-- START OF RECORDED INFORMATION --

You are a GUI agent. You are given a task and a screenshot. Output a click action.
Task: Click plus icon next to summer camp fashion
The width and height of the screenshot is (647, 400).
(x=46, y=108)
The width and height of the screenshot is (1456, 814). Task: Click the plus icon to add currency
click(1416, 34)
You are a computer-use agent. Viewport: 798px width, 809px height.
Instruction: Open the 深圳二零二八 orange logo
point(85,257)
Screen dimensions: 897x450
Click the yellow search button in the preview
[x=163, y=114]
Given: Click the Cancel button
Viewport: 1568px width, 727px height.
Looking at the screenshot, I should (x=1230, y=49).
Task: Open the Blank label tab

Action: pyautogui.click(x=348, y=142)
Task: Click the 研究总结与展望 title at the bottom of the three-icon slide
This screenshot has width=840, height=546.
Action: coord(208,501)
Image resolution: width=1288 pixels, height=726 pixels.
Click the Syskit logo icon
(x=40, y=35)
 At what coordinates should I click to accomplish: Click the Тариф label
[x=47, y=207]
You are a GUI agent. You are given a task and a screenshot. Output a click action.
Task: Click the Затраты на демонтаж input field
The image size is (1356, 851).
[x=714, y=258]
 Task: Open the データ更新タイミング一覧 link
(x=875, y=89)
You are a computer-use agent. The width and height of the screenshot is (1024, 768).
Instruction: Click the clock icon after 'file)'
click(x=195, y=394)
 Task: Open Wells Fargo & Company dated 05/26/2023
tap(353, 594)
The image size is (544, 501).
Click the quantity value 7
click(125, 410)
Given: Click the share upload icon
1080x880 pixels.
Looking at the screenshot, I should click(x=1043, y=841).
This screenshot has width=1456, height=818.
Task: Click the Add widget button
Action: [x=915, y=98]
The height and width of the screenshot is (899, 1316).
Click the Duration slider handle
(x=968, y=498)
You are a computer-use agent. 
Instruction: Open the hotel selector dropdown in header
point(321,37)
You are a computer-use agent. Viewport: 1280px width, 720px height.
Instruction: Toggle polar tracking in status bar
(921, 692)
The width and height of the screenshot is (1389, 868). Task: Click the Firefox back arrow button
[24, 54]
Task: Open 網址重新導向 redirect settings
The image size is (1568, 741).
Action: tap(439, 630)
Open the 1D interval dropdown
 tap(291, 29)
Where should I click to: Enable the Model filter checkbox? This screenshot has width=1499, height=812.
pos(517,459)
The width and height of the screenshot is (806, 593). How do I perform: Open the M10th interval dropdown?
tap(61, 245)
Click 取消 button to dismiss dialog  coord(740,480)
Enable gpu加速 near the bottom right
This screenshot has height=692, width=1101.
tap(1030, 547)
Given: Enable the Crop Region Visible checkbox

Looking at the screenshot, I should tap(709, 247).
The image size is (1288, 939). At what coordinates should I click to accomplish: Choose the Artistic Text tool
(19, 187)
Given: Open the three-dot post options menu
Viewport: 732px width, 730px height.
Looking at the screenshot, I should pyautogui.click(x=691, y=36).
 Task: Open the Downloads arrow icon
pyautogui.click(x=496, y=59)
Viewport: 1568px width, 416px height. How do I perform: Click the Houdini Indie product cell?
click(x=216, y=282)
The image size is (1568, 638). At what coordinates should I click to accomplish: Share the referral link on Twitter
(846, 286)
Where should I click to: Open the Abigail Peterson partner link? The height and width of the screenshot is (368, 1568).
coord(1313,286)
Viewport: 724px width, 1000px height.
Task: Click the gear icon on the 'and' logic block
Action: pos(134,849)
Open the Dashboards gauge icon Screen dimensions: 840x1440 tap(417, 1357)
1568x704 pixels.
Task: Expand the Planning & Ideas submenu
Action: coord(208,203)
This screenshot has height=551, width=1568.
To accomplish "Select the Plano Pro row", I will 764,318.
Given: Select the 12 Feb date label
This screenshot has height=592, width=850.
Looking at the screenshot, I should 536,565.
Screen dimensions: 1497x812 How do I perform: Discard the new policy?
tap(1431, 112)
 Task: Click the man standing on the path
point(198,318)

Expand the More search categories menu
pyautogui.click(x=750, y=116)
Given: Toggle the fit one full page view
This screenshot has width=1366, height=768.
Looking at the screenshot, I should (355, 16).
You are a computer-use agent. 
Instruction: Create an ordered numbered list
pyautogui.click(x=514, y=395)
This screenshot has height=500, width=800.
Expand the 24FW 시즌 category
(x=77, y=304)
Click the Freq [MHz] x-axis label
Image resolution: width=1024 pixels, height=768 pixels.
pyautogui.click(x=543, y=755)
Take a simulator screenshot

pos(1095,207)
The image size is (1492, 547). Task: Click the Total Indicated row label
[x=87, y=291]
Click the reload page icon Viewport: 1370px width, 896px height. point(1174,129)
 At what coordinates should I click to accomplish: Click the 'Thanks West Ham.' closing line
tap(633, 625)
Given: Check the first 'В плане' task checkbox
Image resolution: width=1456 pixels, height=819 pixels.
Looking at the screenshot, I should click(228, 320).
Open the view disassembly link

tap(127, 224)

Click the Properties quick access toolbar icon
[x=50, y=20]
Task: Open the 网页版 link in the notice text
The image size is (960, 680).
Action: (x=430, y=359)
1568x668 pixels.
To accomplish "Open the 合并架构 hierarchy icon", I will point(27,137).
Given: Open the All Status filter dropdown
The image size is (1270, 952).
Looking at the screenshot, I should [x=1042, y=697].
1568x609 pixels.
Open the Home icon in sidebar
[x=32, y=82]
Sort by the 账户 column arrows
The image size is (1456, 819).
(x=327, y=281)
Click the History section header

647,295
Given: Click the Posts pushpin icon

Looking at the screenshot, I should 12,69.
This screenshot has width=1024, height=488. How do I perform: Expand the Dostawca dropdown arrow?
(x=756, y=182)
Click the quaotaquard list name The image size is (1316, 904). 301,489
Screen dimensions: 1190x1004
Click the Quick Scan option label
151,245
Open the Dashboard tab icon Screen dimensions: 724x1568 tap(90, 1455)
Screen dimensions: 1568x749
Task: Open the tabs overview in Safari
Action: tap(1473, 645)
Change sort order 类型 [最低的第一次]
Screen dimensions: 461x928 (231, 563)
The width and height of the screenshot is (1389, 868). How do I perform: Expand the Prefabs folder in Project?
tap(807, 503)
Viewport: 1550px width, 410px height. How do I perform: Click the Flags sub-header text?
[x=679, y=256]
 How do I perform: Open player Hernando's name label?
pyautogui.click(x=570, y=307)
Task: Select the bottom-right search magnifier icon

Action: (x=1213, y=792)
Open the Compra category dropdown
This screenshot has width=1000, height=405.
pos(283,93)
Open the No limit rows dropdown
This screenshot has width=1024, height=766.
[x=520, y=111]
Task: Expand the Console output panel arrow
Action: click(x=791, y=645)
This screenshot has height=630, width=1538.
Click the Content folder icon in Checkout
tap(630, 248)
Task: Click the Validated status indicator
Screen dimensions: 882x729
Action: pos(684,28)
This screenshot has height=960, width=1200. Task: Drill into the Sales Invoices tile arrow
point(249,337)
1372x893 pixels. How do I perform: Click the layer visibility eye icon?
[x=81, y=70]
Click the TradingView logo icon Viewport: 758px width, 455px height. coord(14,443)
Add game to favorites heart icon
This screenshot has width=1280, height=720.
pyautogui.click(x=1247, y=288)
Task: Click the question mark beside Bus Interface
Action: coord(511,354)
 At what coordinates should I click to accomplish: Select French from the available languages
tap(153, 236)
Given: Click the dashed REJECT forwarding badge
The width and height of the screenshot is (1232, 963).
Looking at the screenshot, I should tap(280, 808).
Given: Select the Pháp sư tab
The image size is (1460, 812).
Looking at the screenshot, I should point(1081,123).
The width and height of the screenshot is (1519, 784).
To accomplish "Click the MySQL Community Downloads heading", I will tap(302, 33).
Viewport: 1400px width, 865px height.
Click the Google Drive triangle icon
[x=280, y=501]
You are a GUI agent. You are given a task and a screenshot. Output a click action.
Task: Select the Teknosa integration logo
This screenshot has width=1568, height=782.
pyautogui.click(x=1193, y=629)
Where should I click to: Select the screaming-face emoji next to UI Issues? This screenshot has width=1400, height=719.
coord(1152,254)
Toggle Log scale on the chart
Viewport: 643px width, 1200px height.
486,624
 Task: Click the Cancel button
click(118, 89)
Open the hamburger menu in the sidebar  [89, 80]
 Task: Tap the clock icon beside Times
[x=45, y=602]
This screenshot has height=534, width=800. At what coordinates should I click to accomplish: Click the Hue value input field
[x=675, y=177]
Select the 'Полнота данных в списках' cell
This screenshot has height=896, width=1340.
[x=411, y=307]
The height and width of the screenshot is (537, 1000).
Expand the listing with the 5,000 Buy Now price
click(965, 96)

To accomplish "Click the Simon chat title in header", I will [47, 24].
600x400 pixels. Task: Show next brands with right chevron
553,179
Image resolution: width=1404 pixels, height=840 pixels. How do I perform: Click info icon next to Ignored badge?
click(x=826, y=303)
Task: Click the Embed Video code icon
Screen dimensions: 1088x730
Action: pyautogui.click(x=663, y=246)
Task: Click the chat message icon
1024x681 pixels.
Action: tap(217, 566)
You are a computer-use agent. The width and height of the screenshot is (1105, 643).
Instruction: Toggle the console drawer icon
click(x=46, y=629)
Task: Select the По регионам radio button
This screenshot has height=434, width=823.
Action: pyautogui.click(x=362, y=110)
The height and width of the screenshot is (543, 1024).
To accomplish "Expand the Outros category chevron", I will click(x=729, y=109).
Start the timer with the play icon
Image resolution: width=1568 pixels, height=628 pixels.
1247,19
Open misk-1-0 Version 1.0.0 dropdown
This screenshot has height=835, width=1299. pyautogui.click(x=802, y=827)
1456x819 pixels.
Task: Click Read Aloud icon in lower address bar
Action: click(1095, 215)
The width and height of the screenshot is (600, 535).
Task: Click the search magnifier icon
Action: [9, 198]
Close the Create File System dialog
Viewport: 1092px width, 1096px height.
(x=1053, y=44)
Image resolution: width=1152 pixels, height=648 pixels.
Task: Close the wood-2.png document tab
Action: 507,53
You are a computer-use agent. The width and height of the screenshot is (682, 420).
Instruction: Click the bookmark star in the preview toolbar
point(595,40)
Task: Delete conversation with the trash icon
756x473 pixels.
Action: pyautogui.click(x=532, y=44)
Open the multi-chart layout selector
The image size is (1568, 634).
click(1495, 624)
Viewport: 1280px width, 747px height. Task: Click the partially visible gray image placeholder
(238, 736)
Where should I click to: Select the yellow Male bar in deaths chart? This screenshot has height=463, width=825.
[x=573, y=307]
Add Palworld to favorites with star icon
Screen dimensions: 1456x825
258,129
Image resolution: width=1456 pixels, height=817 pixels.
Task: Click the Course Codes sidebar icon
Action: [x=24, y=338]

-- END OF RECORDED INFORMATION --

TASK:
Can you convert the rows from the start through the line containing "Action: coord(208,501)" into a two-column CSV with headers instruction and click? Each answer gets one line: the text before it goes under instruction and the answer under click, with every field in quotation marks and line breaks replaced by spaces.

FULL OUTPUT:
instruction,click
"You are a GUI agent. You are given a task and a screenshot. Output a click action. Task: Click plus icon next to summer camp fashion The width and height of the screenshot is (647, 400).","(x=46, y=108)"
"The width and height of the screenshot is (1456, 814). Task: Click the plus icon to add currency","click(1416, 34)"
"You are a computer-use agent. Viewport: 798px width, 809px height. Instruction: Open the 深圳二零二八 orange logo","point(85,257)"
"Screen dimensions: 897x450 Click the yellow search button in the preview","[x=163, y=114]"
"Given: Click the Cancel button Viewport: 1568px width, 727px height.","Looking at the screenshot, I should (x=1230, y=49)."
"Task: Open the Blank label tab","Action: pyautogui.click(x=348, y=142)"
"Task: Click the 研究总结与展望 title at the bottom of the three-icon slide This screenshot has width=840, height=546.","Action: coord(208,501)"